Saved data entries:
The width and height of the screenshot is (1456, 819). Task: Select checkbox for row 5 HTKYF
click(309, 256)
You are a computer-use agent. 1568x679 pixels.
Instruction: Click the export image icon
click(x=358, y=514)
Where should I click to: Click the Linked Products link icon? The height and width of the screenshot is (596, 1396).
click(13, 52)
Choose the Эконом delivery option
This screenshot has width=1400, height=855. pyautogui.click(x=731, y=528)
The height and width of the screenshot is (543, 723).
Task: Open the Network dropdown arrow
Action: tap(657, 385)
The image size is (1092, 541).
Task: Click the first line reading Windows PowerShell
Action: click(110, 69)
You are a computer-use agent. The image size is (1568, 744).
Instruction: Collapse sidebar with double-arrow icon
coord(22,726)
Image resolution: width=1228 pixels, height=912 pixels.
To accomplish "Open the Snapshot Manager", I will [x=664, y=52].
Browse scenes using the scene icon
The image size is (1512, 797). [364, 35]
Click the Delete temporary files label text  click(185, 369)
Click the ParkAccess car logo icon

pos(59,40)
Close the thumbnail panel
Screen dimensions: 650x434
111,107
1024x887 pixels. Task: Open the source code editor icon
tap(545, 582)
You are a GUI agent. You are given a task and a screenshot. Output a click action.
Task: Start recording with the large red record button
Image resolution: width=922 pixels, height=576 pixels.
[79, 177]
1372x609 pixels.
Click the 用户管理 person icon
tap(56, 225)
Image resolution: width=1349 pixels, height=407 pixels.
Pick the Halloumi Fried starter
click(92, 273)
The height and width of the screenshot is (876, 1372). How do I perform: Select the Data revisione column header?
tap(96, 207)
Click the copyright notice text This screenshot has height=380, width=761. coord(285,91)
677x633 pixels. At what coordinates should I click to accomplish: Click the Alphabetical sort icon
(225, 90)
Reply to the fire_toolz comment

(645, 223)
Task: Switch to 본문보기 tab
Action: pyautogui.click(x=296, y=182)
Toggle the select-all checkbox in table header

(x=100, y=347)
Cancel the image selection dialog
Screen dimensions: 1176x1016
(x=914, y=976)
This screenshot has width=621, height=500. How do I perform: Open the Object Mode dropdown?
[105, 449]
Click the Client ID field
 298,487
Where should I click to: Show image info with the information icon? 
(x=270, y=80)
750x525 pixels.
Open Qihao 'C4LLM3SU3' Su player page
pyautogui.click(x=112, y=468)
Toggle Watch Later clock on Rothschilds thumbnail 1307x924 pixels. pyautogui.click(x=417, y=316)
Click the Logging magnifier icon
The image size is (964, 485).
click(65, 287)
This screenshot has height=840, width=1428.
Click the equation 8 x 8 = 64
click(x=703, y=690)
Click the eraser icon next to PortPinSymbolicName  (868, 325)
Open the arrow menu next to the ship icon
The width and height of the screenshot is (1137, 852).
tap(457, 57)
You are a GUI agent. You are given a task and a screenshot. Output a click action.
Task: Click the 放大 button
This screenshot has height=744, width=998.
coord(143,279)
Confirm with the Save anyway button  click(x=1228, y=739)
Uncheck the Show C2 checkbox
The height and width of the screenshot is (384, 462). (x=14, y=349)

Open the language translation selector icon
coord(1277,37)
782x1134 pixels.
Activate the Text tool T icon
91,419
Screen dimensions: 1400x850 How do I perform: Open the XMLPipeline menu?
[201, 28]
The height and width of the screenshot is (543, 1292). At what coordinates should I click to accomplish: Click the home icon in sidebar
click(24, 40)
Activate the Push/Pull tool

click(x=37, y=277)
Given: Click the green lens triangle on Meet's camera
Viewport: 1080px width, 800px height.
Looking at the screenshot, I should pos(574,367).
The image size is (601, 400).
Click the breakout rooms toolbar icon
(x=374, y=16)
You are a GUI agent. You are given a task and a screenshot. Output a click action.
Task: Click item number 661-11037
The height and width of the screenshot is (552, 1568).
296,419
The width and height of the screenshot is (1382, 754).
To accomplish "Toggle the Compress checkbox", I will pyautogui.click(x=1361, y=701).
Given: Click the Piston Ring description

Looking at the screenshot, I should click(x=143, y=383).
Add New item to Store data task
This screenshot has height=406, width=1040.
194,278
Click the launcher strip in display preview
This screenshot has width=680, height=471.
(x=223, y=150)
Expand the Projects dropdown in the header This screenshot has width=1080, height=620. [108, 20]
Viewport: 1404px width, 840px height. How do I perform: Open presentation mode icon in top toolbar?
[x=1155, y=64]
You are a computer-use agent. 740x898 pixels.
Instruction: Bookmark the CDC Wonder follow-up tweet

▶ _Exercise details_: Search the data above for the word "will" and show every line that has it.

▶ _Task answer_:
To accomplish "Open the Snapshot Manager", I will [x=664, y=52].
To accomplish "Toggle the Compress checkbox", I will pyautogui.click(x=1361, y=701).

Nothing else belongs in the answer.